I’m using the assistant API, and I noticed that the run status becomes incomplete with incomplete_reason: max_prompt_tokens when I didn’t set max_prompt_tokens. Looking at my run obj, max_prompt_tokens doesn’t even have a default value, so I wonder what the root cause is.
you are using gpt-3.5 and overwhelming it with returns from manually-specified vector stores, same with gpt-4-0613 that might not have proper context management in the 125k tuned assistants environment.
Other tools are iterating until the context is filled.
They could have added awareness of rate limits, so instead of failing because of 30000 token/minute rate at tier 1 to gpt-4o, you get this message instead.
You can obtain the run steps and look at how many internal iterations were done and the increasing token counts.
See if you are tier-1 (by having paid OpenAI less than the required $50 in multiple payments).

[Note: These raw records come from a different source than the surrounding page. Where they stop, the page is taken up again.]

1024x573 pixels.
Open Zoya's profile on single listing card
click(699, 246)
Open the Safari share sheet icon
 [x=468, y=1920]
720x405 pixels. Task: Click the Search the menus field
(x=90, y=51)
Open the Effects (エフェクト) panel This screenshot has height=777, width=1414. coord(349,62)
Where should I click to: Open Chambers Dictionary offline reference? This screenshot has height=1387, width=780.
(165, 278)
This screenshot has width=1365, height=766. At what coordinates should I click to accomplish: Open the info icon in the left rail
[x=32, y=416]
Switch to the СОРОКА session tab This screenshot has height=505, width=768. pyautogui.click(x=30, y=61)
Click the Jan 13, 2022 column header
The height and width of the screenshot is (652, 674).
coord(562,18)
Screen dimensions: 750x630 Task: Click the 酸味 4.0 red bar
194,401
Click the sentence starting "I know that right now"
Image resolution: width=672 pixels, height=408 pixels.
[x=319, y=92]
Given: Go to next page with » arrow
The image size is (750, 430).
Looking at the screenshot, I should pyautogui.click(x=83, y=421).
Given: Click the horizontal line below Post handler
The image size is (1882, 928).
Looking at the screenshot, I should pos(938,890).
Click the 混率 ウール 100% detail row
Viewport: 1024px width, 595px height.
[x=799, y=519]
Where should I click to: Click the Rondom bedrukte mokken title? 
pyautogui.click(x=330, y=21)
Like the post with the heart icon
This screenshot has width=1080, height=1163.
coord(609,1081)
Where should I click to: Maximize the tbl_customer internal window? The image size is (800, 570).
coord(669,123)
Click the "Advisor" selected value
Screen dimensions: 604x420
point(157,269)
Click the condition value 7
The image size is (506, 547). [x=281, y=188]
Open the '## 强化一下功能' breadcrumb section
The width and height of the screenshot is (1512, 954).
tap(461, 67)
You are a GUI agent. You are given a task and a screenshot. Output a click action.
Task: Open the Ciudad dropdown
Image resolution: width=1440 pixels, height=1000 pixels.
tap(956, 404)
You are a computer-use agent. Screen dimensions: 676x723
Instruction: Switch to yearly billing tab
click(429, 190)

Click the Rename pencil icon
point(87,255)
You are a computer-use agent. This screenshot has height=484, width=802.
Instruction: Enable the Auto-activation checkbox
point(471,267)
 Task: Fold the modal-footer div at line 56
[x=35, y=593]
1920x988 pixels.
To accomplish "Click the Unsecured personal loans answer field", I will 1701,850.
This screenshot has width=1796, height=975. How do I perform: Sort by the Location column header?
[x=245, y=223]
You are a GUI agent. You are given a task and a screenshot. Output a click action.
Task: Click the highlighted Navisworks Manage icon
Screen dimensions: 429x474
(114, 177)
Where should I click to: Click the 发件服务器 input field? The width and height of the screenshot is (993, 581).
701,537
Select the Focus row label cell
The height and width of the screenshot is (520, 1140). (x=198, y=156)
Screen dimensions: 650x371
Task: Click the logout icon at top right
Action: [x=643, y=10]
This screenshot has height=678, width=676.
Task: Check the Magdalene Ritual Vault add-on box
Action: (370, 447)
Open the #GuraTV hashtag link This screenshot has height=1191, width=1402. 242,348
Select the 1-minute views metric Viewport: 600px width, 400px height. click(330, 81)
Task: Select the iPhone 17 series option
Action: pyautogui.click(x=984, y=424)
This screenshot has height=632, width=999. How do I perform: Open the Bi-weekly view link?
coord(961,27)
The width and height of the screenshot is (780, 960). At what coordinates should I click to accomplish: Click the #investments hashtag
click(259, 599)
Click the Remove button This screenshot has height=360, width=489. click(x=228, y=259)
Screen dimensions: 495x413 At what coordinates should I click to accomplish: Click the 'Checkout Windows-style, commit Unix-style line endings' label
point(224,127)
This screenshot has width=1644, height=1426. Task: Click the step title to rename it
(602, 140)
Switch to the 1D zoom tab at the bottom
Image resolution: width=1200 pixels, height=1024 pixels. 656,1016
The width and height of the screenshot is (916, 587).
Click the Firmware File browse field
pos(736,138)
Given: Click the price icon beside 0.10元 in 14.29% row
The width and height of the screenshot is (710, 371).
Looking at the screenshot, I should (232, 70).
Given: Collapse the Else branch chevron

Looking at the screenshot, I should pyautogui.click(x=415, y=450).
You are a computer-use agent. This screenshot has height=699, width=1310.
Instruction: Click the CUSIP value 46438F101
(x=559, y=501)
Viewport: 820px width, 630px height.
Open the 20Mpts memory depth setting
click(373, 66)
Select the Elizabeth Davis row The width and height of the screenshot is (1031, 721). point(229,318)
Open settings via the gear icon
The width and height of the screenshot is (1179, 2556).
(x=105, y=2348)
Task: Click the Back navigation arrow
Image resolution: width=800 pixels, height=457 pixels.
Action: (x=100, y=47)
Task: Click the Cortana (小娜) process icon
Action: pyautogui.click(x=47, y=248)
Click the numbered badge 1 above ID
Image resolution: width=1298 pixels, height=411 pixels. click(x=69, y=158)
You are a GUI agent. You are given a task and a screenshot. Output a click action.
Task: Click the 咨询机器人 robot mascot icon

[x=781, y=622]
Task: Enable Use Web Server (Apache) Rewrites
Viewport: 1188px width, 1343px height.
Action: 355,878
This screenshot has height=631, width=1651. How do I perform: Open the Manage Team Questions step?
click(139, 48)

Observe then the token rate limit for the model of 30000 tokens per second. Reduced ten-fold a month ago.
Attempting to send more tokens than that in a single request or per minute will result in an API error.
Assistants is unaware of your tier, maintains and re-sending long conversations to the model which can accept 128k, and makes multiple iterative calls to AI models without waiting, some of which are sending tens of thousands of tokens returned by a file search on documents. A single user question can fail. An entire thread can be rendered non-functional.